Saturday, May 30, 2009

An American Airlines customer experience

My aviation website pick of the week from Episode 49 of the Airplane Geeks podcast:


My pick is the blog of Dustin Curtis, a user interface designer. Specifically, Article 8 (Dear American Airlines) and Article 9 (Dear Dustin Curtis), which you can find in his blog index. Dustin Curtis wrote to American Airlines:

"I’m a user interface designer. I travel sometimes. Recently, I had the horrific displeasure of booking a flight on your website, aa.com. The experience was so bad that I vowed never to fly your airline again. But before we part ways, I have a couple questions and three suggestions for you."

His 3 suggestions?
  1. Treat this as a serious emergency across your entire company.
  2. Fire your entire design team, if you have one.
  3. Follow the lead of new, young, and innovative airlines like JetBlue and Virgin America. They know how to harness repeat business through excellent customer experience.

Curtis then went ahead and actually created a proposed redesign of the AA site. But then, 

"A user experience architect who works on AA.com sent me a response to my letter. He titled it ' You’re right. You’re so very right. And yet...'”

The response gives some really good insight into the process that large corporations use when creating something so seemingly simple as a web page. It turns out there are some 200 people who together determine just what you see at AA.com!

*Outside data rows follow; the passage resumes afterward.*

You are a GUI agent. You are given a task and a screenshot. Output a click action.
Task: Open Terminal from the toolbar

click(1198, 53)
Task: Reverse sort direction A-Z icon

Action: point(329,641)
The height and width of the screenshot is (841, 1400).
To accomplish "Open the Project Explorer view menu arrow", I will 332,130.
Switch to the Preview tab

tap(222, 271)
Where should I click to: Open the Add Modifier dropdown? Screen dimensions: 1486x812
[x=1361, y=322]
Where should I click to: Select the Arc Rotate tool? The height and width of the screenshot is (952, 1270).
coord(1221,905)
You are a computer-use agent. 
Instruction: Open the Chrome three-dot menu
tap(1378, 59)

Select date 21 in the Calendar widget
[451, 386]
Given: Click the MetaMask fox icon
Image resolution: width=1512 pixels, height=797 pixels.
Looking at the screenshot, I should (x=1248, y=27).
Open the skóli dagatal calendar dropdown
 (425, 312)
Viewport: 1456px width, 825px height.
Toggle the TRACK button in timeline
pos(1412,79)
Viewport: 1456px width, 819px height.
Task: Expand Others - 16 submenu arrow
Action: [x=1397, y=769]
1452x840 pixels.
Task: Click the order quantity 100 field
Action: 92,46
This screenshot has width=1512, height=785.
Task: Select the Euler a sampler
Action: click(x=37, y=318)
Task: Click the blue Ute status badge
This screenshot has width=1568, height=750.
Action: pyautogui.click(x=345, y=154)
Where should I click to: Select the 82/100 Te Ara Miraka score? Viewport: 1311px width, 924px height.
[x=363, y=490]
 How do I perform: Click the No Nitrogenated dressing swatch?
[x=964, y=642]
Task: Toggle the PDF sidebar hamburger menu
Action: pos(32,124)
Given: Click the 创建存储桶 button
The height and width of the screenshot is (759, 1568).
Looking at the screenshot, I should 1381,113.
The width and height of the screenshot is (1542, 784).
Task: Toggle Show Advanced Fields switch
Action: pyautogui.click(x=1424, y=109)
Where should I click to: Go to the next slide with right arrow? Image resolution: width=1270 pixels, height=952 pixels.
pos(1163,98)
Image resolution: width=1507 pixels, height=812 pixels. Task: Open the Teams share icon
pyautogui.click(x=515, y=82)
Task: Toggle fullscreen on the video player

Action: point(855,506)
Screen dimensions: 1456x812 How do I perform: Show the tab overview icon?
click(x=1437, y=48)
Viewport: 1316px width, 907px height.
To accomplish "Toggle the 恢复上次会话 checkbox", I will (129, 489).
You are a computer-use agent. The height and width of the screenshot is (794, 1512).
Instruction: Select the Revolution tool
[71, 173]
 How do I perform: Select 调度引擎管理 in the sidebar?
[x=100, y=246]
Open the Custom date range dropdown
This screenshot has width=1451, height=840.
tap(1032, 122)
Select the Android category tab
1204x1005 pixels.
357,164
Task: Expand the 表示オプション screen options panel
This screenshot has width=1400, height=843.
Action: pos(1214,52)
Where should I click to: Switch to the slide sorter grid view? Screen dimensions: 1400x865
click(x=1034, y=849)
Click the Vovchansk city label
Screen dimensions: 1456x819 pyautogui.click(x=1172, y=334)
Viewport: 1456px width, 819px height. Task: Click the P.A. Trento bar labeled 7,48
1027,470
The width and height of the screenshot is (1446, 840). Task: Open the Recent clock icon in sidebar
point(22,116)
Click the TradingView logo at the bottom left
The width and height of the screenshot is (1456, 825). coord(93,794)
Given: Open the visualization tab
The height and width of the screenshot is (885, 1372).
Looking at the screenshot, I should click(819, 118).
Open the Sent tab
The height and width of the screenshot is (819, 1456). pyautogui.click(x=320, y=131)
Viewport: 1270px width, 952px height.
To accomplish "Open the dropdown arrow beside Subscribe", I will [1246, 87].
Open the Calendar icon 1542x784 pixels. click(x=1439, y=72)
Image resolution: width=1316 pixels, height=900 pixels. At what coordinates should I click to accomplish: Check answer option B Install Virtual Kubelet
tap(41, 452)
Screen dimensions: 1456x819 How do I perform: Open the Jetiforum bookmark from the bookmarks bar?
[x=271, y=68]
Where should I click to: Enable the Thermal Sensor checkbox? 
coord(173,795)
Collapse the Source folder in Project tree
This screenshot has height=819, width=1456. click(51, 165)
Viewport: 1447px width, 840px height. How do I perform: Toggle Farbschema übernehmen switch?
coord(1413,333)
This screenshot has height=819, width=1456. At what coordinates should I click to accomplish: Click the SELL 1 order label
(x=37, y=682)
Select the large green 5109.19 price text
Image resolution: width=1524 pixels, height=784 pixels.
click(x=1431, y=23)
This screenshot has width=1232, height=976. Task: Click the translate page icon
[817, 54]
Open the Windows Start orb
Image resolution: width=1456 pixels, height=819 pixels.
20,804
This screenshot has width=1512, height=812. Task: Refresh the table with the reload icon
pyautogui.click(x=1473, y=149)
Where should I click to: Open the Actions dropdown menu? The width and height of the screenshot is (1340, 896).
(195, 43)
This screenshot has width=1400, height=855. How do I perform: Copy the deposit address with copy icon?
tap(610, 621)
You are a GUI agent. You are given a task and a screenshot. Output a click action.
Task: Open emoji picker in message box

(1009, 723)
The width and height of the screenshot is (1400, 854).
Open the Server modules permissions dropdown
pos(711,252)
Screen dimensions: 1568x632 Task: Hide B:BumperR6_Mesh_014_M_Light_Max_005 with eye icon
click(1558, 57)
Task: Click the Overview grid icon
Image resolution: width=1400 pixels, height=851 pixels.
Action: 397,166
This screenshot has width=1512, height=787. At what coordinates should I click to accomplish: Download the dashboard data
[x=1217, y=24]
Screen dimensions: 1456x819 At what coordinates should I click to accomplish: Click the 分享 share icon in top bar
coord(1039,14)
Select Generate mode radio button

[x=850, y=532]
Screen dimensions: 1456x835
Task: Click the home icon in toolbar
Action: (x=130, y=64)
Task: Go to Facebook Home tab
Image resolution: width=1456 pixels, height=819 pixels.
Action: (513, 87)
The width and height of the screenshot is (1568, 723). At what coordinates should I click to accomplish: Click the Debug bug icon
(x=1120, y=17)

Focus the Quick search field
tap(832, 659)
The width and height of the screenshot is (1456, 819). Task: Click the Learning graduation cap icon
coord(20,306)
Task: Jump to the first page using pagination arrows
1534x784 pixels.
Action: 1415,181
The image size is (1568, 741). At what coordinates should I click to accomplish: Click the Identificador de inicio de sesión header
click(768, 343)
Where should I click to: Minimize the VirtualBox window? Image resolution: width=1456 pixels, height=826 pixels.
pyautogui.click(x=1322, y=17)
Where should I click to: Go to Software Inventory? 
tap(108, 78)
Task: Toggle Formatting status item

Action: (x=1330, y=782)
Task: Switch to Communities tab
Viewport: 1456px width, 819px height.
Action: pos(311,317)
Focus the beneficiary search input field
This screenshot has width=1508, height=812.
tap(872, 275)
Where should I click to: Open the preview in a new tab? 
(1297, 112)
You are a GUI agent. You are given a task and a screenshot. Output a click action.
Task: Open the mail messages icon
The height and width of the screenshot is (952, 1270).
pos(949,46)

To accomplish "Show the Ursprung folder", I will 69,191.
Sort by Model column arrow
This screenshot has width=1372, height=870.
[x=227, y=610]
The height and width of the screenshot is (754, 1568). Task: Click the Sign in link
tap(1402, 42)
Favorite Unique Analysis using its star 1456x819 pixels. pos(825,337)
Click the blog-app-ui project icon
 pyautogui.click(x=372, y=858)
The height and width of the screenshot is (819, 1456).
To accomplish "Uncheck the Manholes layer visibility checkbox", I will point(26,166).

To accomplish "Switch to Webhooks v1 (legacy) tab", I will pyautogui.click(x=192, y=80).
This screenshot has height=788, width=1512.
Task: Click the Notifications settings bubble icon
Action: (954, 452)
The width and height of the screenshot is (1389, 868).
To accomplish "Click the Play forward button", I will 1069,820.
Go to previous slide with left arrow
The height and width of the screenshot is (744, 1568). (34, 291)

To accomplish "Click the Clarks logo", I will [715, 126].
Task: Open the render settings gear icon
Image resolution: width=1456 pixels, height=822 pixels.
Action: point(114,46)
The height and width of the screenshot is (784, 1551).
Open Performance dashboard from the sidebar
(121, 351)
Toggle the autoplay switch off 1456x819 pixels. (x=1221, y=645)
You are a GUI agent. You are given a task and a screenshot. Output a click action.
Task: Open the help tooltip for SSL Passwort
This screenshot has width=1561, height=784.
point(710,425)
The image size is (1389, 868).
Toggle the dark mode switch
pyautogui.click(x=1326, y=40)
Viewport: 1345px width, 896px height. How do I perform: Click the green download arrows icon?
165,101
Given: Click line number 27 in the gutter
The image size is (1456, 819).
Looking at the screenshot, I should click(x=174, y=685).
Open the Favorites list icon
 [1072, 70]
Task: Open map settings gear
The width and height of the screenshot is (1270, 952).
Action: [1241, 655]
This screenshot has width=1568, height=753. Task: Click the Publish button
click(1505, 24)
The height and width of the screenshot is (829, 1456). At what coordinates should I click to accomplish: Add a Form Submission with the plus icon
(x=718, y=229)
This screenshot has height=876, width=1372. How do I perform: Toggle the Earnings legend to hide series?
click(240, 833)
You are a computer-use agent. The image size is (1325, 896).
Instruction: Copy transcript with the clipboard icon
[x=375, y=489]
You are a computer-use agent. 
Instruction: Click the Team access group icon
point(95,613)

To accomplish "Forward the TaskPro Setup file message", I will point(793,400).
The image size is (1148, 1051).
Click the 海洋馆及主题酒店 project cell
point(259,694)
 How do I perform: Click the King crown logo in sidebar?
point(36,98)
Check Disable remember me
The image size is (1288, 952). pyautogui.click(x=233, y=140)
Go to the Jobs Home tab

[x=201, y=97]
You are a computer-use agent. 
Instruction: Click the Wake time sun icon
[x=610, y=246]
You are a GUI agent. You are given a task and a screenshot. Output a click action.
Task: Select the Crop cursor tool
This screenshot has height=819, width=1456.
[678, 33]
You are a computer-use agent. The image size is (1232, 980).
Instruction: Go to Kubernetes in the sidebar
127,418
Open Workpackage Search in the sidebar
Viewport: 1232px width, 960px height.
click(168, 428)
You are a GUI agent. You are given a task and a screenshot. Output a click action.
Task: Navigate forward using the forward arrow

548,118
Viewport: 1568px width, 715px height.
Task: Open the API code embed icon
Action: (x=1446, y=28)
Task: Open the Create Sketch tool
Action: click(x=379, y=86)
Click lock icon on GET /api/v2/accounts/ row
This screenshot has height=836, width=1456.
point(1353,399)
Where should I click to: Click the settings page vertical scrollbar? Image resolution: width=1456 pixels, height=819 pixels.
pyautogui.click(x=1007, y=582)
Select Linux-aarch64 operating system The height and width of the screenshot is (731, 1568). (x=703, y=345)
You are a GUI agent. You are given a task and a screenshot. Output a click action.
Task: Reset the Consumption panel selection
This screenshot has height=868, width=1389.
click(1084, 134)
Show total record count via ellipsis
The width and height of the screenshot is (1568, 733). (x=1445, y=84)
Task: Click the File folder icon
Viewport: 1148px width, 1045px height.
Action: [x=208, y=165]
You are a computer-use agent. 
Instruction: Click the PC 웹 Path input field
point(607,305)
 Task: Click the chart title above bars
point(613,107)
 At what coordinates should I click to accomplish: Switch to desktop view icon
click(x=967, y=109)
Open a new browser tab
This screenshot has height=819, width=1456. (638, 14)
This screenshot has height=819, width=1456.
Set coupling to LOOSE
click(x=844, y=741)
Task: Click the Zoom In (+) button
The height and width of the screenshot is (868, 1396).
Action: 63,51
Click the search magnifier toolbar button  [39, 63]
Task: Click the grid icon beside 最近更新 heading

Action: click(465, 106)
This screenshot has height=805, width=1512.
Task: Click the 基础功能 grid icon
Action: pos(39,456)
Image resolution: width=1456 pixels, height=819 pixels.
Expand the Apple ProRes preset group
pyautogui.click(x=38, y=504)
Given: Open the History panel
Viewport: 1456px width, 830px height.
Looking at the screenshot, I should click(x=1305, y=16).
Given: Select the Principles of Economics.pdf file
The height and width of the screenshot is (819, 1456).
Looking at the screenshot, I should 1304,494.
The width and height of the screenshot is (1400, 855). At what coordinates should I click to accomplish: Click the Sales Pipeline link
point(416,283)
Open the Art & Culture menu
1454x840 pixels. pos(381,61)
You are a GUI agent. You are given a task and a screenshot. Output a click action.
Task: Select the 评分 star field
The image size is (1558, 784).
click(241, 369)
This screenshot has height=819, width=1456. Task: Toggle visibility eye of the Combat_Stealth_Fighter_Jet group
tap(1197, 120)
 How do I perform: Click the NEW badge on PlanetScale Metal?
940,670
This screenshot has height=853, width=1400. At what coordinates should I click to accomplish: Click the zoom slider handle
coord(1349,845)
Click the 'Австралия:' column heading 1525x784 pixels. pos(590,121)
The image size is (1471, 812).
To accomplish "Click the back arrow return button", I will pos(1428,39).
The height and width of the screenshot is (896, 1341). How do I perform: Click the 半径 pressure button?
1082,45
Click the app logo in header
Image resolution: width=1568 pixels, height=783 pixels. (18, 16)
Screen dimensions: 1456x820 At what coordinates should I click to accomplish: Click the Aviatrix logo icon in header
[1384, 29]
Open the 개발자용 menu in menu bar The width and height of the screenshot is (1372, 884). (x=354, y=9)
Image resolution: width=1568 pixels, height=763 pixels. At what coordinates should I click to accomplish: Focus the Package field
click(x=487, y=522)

"The group running AA.com consists of at least 200 people spread out amongst many different groups, including, for example, QA, product planning, business analysis, code development, site operations, project planning, and user experience. We have a lot of people touching the site, and a lot more with their own vested interests in how the site presents its content and functionality. Fortunately, much of the public-facing functionality is funneled through UX, so any new features you see on the site should have been vetted through and designed by us before going public."

It all makes for very interesting reading and provides insights into why it is difficult for some companies to be responsive to customer needs at anything faster than glacial speed.